Malgrado qualunque sforzo di relativizzazione, credo che di fronte ai morti e ai feriti del Bataclan sia difficile non provare un senso di disgusto e di orrore. E allora perché gli stessi sentimenti non vengono suscitati dai caduti ben più numerosi della Nigeria, del Centro Africa o del Bangladesh? Certo, la risposta è che Parigi è Parigi, è la nostra cultura, è casa nostra, anche se non ci siamo mai stati. È la rivoluzione francese, è la Marsigliese. È un errore? Sicuramente un morto di Lagos non dovrebbe valere meno di uno di Parigi, eppure è così: se viviamo è così, se studiamo non è così. Ma dobbiamo pur vivere perché anche in futuro ci sia qualcosa da studiare.
Eppure quando sento orrore di fronte ai tagliagole e a coloro che sparano a caso in una folla di giovani che ascoltano musica, mi pare proprio di avere ragione, mi pare proprio di rappresentare qualcosa di meglio di qualsiasi ideologia, filosofia o religione che li spinga a vivere la loro vita in quel modo. Non riesco a relativizzare; non si può relativizzare sempre, altrimenti non si tratterebbe più di relativismo. Dove sta il limite?
Forse la disumanità di sparare nel mucchio, la superbia di sentirsi moralmente superiori al punto da voler annullare gli altri, la ferocia, il rifiuto pregiudiziale di qualunque possibilità di mediazione, la bruttezza.
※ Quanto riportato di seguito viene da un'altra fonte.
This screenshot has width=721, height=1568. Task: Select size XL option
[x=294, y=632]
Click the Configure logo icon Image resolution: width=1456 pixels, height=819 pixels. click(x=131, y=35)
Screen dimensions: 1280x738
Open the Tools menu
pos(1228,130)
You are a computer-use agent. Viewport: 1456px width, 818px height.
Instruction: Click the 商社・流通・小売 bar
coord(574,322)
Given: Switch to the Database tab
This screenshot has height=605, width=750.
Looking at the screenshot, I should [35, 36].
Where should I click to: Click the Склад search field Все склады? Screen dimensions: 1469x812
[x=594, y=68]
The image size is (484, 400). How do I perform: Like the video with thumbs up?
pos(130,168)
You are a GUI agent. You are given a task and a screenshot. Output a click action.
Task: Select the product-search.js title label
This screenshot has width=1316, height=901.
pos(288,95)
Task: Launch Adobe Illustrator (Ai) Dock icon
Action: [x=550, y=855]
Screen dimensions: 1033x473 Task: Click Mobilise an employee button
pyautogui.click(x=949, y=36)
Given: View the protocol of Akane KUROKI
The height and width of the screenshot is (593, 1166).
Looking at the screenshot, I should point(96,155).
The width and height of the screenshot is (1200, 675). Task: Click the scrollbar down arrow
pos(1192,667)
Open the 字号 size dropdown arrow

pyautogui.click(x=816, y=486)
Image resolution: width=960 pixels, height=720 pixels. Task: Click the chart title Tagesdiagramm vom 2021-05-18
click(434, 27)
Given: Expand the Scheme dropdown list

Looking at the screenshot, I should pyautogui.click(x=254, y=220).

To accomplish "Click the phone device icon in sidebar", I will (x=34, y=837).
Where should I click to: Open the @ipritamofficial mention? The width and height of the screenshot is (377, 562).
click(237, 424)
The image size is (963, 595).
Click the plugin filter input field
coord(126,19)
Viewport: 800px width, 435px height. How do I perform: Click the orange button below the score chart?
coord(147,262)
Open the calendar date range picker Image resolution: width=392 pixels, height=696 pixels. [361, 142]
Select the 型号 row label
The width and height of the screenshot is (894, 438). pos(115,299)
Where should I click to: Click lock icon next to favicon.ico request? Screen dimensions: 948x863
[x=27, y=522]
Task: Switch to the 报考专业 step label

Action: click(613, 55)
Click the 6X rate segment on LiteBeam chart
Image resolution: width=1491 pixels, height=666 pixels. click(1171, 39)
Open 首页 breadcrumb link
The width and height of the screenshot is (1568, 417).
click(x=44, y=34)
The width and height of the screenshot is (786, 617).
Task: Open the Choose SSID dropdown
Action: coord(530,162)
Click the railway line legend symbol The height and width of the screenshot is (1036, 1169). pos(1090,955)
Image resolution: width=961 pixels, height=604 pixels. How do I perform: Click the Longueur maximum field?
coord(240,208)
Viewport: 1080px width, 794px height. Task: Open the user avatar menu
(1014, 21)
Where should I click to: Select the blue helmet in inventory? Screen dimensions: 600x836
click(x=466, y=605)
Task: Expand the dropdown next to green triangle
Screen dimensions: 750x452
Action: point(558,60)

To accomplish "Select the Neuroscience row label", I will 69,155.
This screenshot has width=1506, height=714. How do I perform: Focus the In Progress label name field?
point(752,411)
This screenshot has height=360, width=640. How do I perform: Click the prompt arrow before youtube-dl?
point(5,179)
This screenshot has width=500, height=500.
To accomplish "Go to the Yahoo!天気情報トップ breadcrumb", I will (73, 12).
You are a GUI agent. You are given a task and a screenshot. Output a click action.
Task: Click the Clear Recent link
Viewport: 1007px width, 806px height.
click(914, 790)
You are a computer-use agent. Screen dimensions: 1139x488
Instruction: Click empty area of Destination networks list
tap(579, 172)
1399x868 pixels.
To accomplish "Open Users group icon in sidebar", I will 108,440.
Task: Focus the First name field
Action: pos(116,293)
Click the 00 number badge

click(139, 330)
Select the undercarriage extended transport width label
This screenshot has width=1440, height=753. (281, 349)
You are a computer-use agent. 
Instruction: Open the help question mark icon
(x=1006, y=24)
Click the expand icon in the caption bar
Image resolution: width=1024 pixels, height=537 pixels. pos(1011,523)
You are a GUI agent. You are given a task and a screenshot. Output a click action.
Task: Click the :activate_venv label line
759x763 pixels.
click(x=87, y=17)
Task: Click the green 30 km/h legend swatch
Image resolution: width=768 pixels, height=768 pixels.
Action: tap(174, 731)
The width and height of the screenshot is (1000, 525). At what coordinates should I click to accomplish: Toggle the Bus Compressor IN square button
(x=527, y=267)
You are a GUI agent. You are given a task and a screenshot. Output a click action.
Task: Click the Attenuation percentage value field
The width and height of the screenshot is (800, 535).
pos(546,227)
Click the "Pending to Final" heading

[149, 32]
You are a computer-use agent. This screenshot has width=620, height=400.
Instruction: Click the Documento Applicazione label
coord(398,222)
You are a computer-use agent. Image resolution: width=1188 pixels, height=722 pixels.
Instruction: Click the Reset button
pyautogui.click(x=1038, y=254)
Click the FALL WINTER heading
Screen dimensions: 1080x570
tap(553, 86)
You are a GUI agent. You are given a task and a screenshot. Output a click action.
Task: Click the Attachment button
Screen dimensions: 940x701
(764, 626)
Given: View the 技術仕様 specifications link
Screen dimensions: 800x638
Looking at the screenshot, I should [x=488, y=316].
  1. La comunicazione a pioggia che ci raggiunge quotidianamente rende impossibile un’empatia egualitaria con tutte le disgrazie (con tutte quelle che con coscienza deploriamo come disgrazie) del mondo. Non è cinismo e non è una scelta, e i morti di Nairobi o di Pechino non valgono meno di quelli di Parigi. Questo mi dice la ragione, e lo approvo. Ma la mia volontà non ha energie sufficienti per attivarsi con la stessa intensità, per lo stesso motivo per cui la morte di un amico mi distrugge, quella di un conoscente mi rattrista e quella di uno sconosciuto mi spiace. La logica (?) di chi compie queste stragi, o una delle argomentazioni, sostiene che i morti in Europa siano in qualche modo, o direttamente, una risposta ai morti e alle nefandezze compiute dagli occidentali in Medio Oriente. Per inciso, è singolare come per qualcuno l’uguaglianza sia un diritto solo dei morti, e non dei vivi. Ma noi, che subiamo quegli attentati, riconosciamo come crimini disumani gli uni e gli altri, anzi, riconosciamo come orribili la strage al Bataclan o a Madrid proprio perché riconosciamo la stessa disumanità nei morti in Siria o nelle stragi compiute dalle potenze europee nella storia, e gli storici (e non è differenza da poco) inglesi, francesi, italiani, americani non mi sembra lo nascondano, almeno non sui libri che ho studiato io. Forse questa è la differenza tra noi e loro (perché anche questo diritto vorrei rivendicare, quello di dire loro e di sperare esista anche qualcun altro che legittimi il mio noi), e che può consentirci di uscire dalle secche di un relativismo vischioso: noi vogliamo essere liberi di scegliere gli oggetti e l’agenda della nostra indignazione, senza che qualcuno voglia impormi non solo cosa fare o cosa dire, ma anche quando, dove, come e perché indignarmi.